The examination consists of a written exam, composed of three exercises, regarding the main parts of the syllabus, that must be solved with suitable explanations, within two hours. After the correction, the papers are analysed and discussed with the students.

**If the written exam has obtained a mark ≥ 18:**** **

**• ** an oral exam is mandatory only in the following cases:

(a) one of the exercises has reached less than half of the assigned score

(b) the given explanations are completely or partially very lacking and generate doubts on the real understanding

**• **no oral exam is required except cases (a), (b)

**• **in any case, the student can ask also an oral exam.

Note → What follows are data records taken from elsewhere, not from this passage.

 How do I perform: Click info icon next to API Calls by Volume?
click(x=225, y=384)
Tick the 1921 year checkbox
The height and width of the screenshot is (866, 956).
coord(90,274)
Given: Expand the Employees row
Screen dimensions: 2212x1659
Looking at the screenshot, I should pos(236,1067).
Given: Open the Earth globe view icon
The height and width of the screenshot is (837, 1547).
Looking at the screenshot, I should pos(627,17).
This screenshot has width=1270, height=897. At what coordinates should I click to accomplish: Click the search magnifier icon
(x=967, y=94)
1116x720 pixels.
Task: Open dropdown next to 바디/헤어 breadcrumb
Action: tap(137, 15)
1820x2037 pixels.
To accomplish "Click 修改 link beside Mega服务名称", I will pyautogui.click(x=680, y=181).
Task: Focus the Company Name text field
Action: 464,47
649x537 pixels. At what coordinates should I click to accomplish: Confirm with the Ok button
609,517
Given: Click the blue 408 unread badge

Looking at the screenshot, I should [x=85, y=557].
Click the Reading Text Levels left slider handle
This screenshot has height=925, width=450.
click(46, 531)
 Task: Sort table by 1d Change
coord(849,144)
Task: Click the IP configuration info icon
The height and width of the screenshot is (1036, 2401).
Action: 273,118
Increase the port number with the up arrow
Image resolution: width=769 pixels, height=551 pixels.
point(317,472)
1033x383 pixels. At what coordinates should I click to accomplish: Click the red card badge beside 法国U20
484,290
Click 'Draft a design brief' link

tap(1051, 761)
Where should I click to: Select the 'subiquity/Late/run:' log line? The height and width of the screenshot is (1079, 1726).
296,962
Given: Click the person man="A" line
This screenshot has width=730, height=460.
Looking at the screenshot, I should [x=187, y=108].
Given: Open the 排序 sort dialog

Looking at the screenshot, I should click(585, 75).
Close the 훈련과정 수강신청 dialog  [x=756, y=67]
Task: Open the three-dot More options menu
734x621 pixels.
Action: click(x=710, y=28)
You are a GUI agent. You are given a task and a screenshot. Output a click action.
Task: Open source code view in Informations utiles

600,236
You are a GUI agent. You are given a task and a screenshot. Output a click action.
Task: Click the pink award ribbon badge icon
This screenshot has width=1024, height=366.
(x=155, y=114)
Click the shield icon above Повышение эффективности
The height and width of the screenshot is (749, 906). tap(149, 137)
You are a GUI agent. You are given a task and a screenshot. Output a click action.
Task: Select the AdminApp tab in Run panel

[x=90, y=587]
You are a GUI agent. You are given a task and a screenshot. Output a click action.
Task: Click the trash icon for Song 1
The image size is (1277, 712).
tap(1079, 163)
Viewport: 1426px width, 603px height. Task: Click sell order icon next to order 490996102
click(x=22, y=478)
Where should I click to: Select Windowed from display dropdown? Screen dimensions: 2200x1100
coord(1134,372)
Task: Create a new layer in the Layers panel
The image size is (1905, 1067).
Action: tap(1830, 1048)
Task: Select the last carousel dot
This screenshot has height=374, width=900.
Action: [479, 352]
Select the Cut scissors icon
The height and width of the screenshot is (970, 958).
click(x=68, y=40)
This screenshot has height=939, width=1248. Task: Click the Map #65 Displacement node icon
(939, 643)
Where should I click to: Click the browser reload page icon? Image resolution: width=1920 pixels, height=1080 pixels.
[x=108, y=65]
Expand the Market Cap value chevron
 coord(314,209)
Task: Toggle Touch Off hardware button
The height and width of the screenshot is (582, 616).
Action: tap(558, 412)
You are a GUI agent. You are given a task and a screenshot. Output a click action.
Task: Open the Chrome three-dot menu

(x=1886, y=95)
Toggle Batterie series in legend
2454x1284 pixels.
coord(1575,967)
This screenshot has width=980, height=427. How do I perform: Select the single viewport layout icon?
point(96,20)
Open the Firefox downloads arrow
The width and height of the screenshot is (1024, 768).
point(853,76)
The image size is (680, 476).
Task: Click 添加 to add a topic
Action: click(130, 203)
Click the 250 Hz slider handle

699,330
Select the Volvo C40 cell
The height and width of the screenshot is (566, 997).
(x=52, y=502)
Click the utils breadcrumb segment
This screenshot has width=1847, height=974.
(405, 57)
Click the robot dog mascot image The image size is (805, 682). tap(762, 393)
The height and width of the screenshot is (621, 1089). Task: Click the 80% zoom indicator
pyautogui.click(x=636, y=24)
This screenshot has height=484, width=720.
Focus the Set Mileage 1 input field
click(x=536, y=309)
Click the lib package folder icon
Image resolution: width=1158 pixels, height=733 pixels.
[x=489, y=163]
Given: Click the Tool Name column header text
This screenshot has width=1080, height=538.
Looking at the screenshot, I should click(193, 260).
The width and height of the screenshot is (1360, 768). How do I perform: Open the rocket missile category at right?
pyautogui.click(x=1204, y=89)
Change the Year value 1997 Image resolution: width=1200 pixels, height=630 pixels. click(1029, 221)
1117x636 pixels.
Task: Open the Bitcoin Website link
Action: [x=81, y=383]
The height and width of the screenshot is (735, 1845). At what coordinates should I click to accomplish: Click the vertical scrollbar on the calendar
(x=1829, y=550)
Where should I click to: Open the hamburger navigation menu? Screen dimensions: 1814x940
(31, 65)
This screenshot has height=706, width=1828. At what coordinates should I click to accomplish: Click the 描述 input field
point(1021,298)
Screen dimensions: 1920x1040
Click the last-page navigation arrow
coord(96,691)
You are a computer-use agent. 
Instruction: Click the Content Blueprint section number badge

**If the written proof has obtained an unsatisfactory mark**** between 13 and 17, ** there are two possibilities:

**• **to apply for an oral exam ( usually consisting of "exercises" and managed by two tenured teachers).

**• **to apply to one of the other scheduled exam sessions

**If the written exam has obtained a mark ****< 13 : **the student must apply to another session, but not earlier than 28 days.

During the written exam it is allowed to consult a sheet of paper of notes (size A4, two sides) and the use of a calculator: other types of notes, mobil phones, smartphones, personal computers, books are not allowed.

The sheet of the notes can be handwritten, typesetted, coloured, photocopied, according to the personals choice. It is suggested to prepare it personally.

For each session, the deadline for the registration is 5 days before the date of the exam, as one can deduce from the procedure of the online registration, which is mandatory . No exception will be allowed and the not registered students will not be able to apply to the exam.

Further, as above written, the students which have obtained a mark less than 13 in one session, are not allowed to apply to another session earlier than 28 days.

Assessment methods

Besides the scheduled examinations, during the year there are dispensed some practice exercises, for self–evaluation. The examination must check the students have learned the required expertise, and are able to make use of these comptences and to express them with correct terms.